What does this mean in an immigration context?
1. If a claimant loses in the First Tier Tribunal, the FTT refuses permission to appeal to the Upper Tribunal and the UT then also refuses permission to appeal to itself, an application for judicial review of the UT decision can then be made.
2. To succeed, such an application will need to demonstrate an error of law that raises an important point of principle or practice or show some other compelling reason for the case to be heard.
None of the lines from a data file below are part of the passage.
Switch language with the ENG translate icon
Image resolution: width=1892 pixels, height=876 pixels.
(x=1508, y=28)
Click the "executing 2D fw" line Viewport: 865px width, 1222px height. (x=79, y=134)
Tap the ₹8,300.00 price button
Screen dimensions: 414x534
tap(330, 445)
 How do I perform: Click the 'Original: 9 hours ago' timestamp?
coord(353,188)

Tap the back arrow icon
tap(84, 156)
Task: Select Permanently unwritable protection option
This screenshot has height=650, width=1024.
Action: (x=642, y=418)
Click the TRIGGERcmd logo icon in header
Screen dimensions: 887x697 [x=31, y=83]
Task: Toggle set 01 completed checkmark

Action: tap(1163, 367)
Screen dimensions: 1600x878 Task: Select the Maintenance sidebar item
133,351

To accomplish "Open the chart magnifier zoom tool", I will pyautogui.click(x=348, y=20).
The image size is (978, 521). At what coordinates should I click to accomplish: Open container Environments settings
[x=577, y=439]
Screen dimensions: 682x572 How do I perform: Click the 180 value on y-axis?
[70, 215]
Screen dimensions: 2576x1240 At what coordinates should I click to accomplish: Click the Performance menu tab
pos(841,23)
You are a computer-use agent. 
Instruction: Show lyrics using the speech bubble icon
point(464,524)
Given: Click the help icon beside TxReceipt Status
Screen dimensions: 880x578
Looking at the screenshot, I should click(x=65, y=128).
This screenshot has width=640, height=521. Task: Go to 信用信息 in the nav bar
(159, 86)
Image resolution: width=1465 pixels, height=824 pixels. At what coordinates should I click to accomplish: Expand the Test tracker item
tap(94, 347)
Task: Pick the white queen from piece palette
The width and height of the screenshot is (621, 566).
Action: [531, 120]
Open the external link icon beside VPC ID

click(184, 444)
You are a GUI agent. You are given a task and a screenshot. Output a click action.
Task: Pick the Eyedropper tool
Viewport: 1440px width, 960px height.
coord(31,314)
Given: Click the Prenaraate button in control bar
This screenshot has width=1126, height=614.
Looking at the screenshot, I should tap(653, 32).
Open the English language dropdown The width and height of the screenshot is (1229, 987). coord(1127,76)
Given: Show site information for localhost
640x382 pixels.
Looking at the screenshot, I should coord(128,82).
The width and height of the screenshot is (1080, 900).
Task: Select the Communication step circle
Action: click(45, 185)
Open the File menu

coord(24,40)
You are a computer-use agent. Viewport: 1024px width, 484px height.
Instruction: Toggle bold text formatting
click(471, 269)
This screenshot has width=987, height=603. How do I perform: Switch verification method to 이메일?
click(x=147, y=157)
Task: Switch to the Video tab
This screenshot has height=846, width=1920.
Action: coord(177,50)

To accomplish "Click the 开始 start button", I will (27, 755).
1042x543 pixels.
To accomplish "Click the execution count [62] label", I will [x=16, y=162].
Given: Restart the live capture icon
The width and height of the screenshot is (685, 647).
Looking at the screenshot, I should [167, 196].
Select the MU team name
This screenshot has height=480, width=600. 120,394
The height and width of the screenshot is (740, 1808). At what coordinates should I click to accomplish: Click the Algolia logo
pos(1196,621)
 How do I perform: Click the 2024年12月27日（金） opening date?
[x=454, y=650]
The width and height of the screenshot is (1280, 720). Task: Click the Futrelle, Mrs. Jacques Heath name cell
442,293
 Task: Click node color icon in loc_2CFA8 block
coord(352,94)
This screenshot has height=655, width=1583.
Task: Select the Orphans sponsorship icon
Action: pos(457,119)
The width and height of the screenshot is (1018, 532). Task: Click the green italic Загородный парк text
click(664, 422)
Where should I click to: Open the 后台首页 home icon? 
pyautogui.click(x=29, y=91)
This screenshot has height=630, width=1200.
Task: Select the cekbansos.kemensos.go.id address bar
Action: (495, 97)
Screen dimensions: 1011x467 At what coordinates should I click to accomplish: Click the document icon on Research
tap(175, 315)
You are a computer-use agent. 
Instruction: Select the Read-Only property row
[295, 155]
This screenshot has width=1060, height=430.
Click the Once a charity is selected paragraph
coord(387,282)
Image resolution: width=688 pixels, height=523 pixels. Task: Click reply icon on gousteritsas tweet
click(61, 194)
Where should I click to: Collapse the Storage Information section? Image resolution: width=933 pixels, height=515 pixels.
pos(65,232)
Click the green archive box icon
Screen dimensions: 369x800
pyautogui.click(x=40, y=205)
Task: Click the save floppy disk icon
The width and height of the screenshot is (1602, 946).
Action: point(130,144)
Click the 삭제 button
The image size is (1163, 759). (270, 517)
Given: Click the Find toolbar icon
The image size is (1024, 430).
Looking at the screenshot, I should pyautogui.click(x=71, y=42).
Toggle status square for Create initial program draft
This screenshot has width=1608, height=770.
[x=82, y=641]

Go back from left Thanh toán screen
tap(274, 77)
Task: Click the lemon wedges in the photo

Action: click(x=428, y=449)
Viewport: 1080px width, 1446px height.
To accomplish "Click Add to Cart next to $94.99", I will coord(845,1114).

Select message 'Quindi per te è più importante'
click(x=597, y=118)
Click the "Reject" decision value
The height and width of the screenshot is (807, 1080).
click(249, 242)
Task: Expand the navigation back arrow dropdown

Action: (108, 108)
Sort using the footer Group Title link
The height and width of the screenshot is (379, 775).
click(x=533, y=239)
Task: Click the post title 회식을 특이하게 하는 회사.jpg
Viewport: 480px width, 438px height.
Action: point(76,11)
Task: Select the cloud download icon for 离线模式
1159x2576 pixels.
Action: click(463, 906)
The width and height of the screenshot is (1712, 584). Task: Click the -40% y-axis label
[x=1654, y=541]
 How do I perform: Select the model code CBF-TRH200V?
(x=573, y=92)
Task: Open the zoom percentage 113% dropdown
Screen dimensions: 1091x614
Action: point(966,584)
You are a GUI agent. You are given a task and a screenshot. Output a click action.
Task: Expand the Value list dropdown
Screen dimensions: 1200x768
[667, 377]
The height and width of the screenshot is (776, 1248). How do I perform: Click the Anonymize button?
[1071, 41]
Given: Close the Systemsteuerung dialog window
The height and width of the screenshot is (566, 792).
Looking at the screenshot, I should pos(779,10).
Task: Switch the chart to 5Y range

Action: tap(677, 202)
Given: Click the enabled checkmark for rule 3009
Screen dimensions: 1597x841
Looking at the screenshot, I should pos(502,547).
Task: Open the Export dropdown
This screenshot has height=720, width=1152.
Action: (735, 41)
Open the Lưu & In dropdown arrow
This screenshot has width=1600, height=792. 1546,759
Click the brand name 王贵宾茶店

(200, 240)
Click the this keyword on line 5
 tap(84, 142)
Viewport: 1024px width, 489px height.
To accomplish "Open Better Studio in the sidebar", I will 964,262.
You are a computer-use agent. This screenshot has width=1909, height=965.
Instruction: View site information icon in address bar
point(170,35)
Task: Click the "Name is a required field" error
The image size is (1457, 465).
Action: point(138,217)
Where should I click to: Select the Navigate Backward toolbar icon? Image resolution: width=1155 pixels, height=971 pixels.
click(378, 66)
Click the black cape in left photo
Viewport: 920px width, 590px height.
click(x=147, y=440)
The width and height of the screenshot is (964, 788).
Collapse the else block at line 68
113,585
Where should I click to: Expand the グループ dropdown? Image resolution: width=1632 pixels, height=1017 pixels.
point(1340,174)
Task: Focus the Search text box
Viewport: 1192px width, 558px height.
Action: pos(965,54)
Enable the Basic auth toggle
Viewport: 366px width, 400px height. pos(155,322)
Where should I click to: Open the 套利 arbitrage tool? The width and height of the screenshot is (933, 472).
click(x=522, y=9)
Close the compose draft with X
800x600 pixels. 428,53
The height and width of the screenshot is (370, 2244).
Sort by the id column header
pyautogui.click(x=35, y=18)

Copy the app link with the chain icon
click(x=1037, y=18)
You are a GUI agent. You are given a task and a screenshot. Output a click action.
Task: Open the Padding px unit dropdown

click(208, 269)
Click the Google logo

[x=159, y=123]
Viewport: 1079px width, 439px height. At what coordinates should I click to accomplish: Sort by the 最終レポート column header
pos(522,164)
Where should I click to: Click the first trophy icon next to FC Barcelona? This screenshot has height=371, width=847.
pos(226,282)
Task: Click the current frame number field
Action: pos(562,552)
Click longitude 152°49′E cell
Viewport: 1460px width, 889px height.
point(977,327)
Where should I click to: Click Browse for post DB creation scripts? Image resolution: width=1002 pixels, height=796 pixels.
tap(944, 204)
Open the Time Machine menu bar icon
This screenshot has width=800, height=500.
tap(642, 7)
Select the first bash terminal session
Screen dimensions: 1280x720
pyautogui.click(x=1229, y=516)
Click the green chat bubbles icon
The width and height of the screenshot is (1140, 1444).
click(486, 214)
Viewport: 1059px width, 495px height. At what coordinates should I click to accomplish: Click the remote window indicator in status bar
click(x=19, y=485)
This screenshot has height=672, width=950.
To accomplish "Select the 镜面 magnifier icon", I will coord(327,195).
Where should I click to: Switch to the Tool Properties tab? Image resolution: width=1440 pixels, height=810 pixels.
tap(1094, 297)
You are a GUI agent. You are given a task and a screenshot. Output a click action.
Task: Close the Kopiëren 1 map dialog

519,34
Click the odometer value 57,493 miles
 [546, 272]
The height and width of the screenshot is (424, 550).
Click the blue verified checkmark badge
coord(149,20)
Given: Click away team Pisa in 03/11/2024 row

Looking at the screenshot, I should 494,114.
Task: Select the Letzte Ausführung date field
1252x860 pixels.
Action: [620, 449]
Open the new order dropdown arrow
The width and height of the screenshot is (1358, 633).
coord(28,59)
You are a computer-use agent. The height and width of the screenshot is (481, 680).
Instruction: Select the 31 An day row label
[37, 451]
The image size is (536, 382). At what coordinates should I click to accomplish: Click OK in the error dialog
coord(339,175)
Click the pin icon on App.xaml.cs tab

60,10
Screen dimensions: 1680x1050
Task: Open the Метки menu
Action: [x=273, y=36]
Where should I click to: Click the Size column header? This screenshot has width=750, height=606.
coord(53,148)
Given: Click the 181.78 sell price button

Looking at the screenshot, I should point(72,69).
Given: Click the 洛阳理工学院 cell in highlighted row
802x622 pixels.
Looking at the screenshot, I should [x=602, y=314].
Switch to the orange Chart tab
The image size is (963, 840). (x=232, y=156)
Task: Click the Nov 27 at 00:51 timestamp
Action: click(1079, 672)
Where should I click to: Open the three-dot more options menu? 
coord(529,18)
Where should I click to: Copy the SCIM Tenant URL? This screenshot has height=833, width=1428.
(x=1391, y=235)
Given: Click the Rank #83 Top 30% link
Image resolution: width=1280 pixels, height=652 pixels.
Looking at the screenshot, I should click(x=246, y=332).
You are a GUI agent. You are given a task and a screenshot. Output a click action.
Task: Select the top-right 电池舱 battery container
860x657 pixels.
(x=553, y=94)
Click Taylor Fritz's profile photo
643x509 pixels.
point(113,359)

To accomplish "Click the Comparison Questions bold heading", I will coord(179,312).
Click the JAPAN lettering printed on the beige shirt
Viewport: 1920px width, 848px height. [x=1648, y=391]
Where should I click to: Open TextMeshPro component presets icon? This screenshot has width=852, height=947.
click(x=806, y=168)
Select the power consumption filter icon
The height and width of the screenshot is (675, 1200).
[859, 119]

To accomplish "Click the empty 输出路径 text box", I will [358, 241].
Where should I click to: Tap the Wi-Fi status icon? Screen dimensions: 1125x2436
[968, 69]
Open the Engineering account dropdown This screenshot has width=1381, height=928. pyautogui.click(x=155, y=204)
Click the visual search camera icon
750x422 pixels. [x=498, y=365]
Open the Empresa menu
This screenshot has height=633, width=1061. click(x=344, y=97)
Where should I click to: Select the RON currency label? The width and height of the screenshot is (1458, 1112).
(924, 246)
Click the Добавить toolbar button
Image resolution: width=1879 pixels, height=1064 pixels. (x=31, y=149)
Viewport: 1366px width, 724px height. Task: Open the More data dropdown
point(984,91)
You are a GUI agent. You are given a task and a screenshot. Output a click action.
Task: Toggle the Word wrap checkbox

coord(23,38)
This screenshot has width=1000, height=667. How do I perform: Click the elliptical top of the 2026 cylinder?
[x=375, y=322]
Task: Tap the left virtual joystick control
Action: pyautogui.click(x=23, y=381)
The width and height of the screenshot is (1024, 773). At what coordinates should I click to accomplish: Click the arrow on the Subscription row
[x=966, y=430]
3. It is likely that some sort of streamlined process for consideration of these judicial reviews will be introduced, similar to the ‘statutory review’ process that existed between 2002 and 2010 in immigration and asylum cases. The main features of that old system were a short deadline for making the application and the consideration of the application on the papers only, with no possibility of an oral hearing. However, these restrictions were effected by primary legislation, and the CPR committee may not feel enabled to introduce similarly draconian measures without the imprimatur of an Act of Parliament.
4. Anyone with cases where a judicial review of an Upper Tribunal decision to refuse permission to appeal to itself was contemplated but not pursued because the criteria established by the High Court and Court of Appeal were too severe should think again and decide whether there is merit in making such an application. I can think of at least one such case I dealt with recently. At the moment the normal process for lodging an application for judicial review will apply. One would expect the three month deadline to be waived where a potential claimant held off making an application because the established law at the time was unfavourable.
Old hands at this — which increasingly includes myself, I suppose — will marvel at the turning of the wheel and the fact that we are now basically back where we started in 2002 but with two stages of seeking permission to appeal from an initial tribunal decision as well as the possibility of judicial review of the senior tribunal’s refusal of permission.